Answer

**step1** Understanding the Problem

The problem asks us to "factor" the expression $$3y-12$$. This means we need to rewrite the expression as a multiplication problem by finding a number that can be taken out from both parts of the expression.

**step2** Identifying the Parts of the Expression

The expression $$3y-12$$ has two main parts:
1. The first part is $$3y$$. This means 3 multiplied by 'y'.
2. The second part is $$12$$. This is the number twelve.

**step3** Finding the Common Factor

We need to find a number that can divide both $$3$$ (from $$3y$$) and $$12$$ evenly.
Let's list the numbers that multiply to make 3 (factors of 3): $$1, 3$$
Let's list the numbers that multiply to make 12 (factors of 12): $$1, 2, 3, 4, 6, 12$$
The largest number that appears in both lists is $$3$$. This is our common factor.

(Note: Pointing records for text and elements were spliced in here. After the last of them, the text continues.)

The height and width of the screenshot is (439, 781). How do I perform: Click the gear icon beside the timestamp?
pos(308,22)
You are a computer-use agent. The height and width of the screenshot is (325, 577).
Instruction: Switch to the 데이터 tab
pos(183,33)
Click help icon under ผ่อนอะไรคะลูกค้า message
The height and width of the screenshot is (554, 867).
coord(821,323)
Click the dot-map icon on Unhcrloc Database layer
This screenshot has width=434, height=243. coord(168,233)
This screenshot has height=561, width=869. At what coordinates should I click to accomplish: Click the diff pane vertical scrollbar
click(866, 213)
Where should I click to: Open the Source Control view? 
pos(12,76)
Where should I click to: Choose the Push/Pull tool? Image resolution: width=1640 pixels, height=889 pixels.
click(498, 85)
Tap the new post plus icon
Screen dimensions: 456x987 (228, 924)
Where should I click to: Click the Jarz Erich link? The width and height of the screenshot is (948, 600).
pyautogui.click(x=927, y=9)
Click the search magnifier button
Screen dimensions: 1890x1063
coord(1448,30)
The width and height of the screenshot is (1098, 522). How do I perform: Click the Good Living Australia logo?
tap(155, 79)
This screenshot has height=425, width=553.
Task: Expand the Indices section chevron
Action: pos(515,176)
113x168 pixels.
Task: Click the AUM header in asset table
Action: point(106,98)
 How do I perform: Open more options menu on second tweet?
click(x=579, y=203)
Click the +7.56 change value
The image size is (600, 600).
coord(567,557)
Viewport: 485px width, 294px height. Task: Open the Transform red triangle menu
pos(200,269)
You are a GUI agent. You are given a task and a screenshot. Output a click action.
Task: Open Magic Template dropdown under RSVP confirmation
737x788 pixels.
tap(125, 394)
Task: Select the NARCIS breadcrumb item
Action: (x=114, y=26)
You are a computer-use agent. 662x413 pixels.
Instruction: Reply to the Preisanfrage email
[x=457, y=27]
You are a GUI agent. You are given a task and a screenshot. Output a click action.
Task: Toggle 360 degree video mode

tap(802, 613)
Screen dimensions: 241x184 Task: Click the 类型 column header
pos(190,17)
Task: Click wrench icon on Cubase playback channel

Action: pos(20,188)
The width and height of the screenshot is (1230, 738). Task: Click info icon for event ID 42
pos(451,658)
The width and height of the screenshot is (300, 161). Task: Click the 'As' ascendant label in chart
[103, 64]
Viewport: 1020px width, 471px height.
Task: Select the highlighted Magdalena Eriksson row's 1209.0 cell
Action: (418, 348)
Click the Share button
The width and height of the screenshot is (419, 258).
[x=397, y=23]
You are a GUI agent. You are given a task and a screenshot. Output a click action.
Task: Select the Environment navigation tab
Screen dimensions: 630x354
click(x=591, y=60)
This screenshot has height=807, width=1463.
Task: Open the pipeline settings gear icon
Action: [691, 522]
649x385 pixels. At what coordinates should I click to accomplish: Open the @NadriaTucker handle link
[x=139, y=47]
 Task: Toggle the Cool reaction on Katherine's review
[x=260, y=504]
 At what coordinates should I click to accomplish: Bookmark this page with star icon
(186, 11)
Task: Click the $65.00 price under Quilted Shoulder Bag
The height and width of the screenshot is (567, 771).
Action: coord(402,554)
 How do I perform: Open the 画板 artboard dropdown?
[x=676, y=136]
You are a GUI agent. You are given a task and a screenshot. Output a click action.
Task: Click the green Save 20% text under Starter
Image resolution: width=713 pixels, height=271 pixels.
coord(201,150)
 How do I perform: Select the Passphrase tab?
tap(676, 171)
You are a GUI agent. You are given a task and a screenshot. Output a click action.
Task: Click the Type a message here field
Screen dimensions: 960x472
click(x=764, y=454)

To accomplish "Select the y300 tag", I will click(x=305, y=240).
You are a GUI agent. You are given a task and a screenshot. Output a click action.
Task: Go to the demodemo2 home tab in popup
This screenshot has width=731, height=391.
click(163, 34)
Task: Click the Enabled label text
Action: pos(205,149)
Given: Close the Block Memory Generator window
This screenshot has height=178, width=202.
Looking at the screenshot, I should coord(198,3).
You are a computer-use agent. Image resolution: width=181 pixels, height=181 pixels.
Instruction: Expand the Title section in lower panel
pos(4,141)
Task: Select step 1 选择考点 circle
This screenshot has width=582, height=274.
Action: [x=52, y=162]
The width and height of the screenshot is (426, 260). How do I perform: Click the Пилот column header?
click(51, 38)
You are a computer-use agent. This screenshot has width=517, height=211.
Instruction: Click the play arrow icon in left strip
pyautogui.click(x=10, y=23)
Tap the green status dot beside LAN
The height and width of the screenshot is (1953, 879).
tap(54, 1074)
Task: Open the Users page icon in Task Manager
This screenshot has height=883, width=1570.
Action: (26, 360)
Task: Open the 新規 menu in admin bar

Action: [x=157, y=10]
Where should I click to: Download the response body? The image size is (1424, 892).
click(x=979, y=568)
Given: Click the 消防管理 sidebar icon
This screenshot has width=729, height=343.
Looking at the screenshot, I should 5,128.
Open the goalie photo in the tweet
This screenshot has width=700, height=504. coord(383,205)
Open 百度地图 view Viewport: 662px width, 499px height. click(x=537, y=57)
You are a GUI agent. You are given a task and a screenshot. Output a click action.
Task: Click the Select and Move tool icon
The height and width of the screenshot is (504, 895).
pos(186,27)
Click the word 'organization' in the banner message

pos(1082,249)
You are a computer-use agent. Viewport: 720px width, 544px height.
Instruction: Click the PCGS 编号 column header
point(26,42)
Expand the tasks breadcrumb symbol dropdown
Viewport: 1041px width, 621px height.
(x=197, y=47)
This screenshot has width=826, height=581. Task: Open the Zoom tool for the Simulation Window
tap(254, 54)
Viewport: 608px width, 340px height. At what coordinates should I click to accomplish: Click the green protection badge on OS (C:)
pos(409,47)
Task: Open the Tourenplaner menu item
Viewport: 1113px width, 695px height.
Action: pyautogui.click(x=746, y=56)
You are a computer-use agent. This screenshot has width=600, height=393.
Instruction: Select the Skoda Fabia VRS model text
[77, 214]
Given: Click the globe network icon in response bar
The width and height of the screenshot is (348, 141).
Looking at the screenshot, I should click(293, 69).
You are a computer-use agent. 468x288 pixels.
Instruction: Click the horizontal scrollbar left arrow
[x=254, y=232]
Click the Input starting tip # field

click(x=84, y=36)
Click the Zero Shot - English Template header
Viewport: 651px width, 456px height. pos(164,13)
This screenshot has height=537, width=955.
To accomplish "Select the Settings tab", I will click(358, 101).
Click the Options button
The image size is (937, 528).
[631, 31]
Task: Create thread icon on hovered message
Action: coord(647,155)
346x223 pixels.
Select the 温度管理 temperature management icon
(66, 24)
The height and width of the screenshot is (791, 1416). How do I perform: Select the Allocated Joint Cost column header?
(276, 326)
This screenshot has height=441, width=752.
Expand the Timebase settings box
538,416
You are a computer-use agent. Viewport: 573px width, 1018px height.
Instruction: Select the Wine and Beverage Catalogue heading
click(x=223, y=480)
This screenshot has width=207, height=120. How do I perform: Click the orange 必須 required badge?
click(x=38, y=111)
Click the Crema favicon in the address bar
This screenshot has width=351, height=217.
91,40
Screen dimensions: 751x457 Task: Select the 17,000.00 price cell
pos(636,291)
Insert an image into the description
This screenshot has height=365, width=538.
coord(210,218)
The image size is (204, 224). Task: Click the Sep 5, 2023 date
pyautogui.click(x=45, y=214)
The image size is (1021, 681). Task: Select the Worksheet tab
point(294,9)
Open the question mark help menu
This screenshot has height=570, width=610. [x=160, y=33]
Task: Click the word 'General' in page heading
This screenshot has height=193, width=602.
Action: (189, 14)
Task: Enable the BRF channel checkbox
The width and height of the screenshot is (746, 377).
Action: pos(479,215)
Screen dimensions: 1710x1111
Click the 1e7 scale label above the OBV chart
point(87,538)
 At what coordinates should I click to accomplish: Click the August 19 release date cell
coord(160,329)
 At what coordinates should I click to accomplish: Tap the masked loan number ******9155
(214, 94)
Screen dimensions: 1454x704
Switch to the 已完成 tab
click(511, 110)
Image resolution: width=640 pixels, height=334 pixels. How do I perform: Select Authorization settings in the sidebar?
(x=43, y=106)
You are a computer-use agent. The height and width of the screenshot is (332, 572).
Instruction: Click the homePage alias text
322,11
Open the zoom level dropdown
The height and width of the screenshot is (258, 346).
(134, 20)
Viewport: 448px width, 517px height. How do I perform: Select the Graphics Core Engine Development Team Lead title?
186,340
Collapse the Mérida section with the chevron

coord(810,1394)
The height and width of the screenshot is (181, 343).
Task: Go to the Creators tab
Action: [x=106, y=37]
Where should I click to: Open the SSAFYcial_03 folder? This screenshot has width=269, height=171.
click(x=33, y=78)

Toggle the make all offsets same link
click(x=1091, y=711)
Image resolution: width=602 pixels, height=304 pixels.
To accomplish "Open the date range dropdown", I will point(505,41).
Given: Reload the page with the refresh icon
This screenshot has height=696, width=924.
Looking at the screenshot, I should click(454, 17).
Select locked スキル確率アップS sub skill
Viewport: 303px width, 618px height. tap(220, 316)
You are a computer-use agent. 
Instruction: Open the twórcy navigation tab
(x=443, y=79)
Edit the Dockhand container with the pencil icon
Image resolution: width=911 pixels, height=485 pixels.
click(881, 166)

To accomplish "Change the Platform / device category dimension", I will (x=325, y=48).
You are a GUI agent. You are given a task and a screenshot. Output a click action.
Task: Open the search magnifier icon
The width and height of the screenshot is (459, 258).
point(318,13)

**step4** Rewriting Each Part Using the Common Factor

Now, we will rewrite each part of the expression using our common factor, which is $$3$$.
1. For the first part, $$3y$$: This can be written as $$3 \times y$$.
2. For the second part, $$12$$: We need to think, "3 times what number equals 12?" The answer is $$4$$. So, $$12$$ can be written as $$3 \times 4$$.

**step5** Applying the Distributive Property in Reverse

Our original expression was $$3y - 12$$.
Using what we found in the previous step, we can write it as $$(3 \times y) - (3 \times 4)$$.
Since both parts have a common multiplication by $$3$$, we can "take out" the $$3$$. This is like un-doing the distributive property.
We write the common factor ($$3$$) outside the parentheses, and the remaining parts ($$y$$ and $$4$$) inside, keeping the subtraction operation.
So, $$ (3 \times y) - (3 \times 4) $$ becomes $$3 \times (y - 4)$$.

**step6** Final Factored Expression

The factored form of $$3y-12$$ is $$3(y-4)$$.